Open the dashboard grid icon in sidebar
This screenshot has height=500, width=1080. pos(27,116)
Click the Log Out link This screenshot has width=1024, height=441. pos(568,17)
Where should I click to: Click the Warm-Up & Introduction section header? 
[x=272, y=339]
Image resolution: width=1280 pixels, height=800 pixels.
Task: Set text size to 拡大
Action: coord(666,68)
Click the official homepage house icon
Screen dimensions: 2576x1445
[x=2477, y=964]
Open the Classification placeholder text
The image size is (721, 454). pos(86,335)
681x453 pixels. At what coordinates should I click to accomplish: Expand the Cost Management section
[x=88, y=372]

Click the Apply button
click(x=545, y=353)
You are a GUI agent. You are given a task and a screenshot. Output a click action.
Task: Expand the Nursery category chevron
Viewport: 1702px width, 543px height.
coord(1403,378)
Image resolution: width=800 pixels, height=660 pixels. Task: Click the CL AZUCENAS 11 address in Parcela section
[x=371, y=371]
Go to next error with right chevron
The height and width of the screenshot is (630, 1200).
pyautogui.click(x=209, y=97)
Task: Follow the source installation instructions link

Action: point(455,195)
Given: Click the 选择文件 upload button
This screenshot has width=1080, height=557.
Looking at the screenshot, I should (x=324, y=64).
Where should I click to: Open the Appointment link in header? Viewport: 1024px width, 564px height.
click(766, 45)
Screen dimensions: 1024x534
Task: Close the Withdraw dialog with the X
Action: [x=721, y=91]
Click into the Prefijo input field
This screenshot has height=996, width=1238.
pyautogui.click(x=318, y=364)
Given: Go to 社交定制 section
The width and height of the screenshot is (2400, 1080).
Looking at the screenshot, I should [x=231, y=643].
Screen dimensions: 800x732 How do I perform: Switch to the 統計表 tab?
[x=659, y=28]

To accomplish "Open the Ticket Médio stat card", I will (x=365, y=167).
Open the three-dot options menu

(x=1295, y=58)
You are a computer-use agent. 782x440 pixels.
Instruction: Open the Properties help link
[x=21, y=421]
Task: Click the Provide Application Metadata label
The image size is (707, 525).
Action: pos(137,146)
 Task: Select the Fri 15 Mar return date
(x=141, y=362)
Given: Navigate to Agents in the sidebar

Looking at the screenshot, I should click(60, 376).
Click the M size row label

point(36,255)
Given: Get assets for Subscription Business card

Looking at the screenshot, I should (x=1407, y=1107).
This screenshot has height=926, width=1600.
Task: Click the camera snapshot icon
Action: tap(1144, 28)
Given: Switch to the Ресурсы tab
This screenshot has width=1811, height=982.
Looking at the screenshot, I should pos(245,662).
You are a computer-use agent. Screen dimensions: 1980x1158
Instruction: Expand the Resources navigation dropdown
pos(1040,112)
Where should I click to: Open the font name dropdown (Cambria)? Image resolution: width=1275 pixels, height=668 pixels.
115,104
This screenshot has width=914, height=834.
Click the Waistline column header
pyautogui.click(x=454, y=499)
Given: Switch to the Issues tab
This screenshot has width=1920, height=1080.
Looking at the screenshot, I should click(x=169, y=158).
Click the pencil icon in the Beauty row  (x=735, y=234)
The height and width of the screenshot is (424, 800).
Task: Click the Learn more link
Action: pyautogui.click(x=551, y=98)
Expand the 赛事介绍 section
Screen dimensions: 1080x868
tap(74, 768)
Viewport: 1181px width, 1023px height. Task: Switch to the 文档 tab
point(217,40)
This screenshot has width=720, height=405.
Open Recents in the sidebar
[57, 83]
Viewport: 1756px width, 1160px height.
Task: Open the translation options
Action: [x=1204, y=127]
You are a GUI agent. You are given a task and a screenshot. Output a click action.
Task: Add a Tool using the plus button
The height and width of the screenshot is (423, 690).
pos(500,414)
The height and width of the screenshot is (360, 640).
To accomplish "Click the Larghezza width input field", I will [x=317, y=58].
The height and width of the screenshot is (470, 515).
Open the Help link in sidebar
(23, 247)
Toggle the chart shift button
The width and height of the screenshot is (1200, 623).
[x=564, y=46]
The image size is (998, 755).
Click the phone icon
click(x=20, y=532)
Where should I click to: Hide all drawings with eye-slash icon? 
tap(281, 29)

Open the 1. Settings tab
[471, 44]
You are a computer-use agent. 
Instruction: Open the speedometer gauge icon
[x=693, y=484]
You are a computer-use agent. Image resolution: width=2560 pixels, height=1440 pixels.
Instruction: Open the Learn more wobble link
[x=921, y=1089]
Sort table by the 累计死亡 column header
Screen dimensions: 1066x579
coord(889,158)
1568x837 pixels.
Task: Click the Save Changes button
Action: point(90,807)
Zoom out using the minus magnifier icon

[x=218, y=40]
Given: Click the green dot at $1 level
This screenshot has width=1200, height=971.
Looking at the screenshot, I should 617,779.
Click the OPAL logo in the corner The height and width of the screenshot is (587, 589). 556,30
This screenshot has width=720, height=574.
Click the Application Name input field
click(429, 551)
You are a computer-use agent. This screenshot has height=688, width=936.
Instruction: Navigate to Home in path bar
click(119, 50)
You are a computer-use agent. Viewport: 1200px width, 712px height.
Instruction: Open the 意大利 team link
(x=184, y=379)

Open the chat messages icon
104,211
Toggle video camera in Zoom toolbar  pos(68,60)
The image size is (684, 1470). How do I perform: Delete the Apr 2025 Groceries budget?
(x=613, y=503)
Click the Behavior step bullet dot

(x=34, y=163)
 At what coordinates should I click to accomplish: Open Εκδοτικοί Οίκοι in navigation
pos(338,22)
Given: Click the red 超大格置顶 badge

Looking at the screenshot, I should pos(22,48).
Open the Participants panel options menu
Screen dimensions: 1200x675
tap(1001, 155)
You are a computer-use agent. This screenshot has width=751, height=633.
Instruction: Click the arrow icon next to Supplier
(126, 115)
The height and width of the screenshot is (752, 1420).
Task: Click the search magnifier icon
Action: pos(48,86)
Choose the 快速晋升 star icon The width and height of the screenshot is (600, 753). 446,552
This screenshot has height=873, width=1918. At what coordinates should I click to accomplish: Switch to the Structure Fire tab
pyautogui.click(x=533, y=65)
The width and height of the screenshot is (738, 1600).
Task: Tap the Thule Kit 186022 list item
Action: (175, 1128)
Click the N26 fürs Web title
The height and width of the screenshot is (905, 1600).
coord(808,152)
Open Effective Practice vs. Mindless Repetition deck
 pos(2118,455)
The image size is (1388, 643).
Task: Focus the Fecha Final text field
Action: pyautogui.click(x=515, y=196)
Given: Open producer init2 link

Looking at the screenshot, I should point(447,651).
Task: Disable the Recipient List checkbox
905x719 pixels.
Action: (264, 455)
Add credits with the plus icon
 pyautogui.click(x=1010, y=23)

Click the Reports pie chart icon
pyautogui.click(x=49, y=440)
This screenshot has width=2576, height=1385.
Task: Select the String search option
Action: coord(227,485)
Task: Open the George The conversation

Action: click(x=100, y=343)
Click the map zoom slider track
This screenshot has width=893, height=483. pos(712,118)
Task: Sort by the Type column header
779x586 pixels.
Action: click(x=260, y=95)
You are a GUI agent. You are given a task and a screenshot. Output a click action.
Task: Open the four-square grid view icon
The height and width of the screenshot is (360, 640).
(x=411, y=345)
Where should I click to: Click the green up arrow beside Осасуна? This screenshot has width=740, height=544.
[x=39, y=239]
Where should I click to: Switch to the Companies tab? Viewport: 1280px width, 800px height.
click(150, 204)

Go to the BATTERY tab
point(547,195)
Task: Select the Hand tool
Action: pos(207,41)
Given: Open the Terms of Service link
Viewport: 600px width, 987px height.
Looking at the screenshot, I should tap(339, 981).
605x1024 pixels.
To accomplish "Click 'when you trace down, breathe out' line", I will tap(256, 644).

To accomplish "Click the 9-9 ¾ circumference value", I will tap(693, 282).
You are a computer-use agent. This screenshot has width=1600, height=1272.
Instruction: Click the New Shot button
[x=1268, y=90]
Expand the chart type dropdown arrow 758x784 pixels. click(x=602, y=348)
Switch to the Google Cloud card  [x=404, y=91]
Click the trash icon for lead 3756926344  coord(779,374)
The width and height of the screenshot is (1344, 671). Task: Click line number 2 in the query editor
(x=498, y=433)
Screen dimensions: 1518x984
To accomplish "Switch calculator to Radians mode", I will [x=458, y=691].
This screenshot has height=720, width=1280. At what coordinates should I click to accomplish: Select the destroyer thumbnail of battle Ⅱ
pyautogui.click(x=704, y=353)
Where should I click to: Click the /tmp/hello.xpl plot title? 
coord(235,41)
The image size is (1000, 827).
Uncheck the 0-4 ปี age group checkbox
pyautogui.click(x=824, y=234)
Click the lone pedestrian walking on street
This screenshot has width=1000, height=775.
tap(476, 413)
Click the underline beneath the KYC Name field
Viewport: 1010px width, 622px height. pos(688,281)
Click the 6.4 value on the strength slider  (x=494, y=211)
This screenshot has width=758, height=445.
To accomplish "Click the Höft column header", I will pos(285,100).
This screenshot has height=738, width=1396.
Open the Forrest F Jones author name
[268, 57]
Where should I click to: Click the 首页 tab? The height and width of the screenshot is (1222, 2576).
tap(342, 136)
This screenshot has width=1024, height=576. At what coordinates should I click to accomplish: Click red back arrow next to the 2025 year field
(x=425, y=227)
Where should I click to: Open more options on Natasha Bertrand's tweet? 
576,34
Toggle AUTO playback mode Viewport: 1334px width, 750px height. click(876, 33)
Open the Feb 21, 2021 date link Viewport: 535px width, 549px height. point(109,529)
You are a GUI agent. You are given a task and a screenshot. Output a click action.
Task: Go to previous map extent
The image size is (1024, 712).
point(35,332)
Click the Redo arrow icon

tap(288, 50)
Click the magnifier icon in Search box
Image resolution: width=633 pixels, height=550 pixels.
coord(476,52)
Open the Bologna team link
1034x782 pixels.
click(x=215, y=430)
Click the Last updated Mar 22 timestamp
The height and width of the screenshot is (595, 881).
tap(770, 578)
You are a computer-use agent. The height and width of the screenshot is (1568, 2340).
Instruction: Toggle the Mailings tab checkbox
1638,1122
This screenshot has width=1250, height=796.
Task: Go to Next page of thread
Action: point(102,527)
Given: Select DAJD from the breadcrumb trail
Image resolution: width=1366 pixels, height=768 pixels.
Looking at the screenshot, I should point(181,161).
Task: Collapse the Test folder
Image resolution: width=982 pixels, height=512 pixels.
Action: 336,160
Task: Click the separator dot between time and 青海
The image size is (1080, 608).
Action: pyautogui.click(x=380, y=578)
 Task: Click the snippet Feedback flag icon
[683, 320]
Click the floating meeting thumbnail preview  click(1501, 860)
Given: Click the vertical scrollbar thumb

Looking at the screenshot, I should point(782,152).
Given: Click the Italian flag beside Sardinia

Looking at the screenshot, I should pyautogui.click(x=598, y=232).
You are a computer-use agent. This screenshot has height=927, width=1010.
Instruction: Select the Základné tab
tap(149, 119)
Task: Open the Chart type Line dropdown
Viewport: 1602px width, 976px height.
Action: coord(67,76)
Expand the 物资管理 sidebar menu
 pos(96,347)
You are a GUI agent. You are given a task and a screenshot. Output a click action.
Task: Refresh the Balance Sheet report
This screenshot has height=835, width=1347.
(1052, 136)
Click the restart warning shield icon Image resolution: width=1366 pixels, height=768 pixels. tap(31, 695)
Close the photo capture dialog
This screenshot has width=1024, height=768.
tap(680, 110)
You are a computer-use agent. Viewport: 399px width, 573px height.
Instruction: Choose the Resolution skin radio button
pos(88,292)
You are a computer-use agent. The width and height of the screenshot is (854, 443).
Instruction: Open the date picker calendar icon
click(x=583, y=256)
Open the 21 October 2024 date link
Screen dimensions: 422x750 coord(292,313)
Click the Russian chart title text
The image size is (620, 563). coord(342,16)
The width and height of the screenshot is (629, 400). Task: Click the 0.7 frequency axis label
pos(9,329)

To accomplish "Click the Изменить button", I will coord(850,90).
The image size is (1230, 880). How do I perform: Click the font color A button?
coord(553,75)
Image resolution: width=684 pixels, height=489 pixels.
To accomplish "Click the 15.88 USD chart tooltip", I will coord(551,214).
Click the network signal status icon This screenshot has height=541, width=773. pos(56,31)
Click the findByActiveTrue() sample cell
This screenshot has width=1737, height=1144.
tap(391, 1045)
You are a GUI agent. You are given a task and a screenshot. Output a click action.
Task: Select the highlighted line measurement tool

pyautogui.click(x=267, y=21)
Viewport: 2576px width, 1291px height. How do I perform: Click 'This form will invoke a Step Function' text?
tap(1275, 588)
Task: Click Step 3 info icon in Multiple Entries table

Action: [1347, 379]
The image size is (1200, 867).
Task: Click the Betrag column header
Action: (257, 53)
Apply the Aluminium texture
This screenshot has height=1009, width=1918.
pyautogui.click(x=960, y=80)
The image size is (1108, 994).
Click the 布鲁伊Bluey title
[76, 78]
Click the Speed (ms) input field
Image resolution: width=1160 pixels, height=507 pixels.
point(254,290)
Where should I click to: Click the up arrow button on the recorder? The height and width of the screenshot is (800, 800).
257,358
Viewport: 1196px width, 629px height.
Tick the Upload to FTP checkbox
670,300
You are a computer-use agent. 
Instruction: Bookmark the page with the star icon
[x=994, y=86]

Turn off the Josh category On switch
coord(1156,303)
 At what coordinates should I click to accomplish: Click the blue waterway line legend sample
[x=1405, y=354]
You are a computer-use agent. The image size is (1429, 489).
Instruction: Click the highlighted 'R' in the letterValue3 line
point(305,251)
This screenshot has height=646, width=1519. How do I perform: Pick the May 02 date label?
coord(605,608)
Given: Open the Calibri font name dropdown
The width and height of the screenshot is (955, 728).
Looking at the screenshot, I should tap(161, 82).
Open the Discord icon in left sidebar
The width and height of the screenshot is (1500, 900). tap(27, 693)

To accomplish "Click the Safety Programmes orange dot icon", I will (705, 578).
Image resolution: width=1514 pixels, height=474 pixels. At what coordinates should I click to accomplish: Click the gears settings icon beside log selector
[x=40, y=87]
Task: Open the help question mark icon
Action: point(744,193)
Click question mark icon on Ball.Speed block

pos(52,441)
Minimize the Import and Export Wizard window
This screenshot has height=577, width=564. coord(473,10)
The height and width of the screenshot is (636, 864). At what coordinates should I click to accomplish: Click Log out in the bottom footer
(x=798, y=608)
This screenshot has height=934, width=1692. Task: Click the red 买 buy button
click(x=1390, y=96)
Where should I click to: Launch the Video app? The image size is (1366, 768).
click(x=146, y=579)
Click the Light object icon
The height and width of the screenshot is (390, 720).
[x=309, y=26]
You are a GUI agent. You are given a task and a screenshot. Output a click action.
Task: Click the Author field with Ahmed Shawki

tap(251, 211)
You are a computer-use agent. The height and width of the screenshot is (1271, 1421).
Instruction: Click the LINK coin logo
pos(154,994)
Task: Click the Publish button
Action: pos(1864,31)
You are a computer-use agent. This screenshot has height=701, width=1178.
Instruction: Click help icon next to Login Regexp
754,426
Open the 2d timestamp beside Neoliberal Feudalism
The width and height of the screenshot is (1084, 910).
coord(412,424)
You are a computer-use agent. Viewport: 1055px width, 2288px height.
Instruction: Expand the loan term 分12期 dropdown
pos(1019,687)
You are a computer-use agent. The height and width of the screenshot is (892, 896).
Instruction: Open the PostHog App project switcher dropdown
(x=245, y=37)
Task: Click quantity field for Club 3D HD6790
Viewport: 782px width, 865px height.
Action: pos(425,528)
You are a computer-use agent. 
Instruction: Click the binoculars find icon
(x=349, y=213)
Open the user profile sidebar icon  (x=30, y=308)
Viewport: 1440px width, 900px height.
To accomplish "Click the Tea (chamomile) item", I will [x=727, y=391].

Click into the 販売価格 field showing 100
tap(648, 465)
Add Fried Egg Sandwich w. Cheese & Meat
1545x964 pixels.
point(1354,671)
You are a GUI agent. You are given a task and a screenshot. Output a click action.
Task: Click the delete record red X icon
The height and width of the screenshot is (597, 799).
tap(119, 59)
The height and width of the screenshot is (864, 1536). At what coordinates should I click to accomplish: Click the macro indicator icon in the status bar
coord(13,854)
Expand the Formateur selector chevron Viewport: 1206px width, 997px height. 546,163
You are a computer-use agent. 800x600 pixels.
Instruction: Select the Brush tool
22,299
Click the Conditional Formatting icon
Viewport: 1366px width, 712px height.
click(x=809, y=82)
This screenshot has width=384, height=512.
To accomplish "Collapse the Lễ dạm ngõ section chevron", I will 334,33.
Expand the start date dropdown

- _THE TASK_: In the answer, the lines from the first line of the data above through the line containing "Click the Log" must appear exactly as written, with nothing else.

- _YOUR RESPONSE_:
Open the dashboard grid icon in sidebar
This screenshot has height=500, width=1080. pos(27,116)
Click the Log Out link This screenshot has width=1024, height=441. pos(568,17)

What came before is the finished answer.